**Task to carry out**: Every line with the string "computer" in it belongs in your answer, so copy them all from the data.

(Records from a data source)
┄┄┄┄┄┄┄┄┄┄┄┄┄┄┄┄┄┄┄┄

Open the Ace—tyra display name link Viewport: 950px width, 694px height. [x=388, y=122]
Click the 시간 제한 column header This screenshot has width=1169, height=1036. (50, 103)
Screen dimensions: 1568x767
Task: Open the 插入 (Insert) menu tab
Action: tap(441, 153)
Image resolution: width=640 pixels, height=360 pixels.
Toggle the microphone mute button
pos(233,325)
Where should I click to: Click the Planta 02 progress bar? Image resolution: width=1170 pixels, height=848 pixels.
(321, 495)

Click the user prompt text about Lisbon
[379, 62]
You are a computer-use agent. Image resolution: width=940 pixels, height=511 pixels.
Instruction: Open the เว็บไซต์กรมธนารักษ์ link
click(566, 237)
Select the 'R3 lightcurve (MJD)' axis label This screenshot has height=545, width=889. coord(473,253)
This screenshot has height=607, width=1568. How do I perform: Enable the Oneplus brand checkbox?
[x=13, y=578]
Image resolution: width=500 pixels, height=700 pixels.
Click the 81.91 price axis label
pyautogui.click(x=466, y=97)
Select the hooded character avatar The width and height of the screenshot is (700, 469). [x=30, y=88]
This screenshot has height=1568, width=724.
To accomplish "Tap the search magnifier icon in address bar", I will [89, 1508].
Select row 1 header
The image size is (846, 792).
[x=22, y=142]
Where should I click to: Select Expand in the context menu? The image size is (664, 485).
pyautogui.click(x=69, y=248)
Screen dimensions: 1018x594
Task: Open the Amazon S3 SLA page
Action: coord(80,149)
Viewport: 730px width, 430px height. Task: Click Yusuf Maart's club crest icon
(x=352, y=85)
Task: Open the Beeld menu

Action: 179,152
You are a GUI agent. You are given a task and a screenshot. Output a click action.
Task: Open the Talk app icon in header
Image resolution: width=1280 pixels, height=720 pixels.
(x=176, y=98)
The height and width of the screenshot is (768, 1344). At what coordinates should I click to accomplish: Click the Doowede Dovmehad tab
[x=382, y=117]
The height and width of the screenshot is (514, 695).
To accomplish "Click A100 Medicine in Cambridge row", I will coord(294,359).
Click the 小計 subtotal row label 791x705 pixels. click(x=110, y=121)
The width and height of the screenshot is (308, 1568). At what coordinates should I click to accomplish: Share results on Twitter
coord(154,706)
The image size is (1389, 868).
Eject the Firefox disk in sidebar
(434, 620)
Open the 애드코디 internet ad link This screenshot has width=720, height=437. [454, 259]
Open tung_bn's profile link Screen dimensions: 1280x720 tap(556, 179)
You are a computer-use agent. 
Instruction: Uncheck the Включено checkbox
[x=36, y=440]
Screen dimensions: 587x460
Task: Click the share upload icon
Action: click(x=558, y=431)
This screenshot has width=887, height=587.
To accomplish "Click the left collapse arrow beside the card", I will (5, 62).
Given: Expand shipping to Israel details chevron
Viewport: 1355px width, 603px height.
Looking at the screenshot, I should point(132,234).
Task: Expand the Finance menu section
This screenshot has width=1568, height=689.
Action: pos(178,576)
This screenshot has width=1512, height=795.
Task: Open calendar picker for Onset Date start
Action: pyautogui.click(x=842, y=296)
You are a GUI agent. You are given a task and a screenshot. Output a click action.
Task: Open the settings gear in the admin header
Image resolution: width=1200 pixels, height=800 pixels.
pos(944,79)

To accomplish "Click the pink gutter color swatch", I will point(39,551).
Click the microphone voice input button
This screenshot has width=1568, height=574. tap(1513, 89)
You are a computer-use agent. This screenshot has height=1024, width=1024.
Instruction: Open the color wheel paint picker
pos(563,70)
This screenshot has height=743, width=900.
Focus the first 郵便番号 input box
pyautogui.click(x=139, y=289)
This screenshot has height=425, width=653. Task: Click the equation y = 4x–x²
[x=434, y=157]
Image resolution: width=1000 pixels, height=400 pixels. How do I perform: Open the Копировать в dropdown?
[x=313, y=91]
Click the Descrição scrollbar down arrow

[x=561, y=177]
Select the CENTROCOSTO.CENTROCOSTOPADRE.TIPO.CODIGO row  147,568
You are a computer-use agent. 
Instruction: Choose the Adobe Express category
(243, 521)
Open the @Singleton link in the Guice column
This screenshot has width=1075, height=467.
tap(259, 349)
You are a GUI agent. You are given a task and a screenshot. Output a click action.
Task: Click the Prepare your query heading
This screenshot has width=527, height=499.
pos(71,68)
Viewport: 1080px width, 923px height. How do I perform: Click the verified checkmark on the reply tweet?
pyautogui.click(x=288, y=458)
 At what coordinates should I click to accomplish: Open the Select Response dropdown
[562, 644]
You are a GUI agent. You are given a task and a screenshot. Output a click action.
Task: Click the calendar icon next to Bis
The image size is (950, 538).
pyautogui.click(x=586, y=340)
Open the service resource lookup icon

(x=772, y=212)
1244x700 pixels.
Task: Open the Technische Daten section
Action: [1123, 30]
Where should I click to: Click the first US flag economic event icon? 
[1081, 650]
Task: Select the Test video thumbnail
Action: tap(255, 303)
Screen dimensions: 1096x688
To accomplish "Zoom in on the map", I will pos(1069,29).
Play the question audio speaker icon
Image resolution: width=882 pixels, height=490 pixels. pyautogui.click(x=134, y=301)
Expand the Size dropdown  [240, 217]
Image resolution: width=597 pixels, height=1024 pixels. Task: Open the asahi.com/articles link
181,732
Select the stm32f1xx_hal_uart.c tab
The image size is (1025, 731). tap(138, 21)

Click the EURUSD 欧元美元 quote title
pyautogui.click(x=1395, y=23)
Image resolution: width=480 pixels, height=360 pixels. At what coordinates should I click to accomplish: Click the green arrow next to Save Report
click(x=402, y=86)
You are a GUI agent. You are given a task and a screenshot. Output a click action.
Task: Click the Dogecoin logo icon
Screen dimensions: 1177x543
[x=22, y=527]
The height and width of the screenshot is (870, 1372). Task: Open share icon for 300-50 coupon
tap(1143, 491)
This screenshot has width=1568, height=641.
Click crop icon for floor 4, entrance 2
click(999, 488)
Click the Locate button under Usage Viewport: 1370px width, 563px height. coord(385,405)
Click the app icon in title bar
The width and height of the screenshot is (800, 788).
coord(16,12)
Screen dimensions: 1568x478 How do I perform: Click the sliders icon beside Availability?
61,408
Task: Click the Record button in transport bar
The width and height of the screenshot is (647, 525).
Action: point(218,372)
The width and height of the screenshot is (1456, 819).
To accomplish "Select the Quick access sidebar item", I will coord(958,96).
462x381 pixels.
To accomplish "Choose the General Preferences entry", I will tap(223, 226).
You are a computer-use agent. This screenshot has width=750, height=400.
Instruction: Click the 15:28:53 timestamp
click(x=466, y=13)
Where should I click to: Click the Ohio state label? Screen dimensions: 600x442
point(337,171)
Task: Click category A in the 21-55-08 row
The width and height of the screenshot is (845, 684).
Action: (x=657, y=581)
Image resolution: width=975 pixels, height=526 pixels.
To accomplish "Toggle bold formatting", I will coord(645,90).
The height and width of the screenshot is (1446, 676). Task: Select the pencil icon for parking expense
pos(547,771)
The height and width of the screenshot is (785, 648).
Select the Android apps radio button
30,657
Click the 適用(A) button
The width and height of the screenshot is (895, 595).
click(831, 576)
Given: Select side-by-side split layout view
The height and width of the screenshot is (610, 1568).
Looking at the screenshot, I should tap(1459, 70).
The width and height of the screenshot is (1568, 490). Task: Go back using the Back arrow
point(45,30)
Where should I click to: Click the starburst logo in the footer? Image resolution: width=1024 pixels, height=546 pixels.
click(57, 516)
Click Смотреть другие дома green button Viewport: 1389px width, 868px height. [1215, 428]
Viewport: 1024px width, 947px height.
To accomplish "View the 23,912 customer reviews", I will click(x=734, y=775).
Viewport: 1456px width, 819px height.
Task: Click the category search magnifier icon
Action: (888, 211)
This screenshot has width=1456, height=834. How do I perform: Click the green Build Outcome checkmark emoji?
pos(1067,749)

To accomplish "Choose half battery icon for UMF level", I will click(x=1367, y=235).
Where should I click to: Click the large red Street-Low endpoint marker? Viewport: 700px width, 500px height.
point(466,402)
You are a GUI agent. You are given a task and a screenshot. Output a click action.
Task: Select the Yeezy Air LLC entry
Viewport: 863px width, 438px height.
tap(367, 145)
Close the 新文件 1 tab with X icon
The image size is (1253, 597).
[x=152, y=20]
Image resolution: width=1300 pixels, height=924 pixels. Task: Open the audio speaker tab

┄┄┄┄┄┄┄┄┄┄┄┄┄┄┄┄┄┄┄┄

**Response to the exercise**:
You are a computer-use agent. Image resolution: width=940 pixels, height=511 pixels.
You are a computer-use agent. 
You are a computer-use agent. This screenshot has height=1024, width=1024.
You are a computer-use agent. 
You are a computer-use agent. This screenshot has width=750, height=400.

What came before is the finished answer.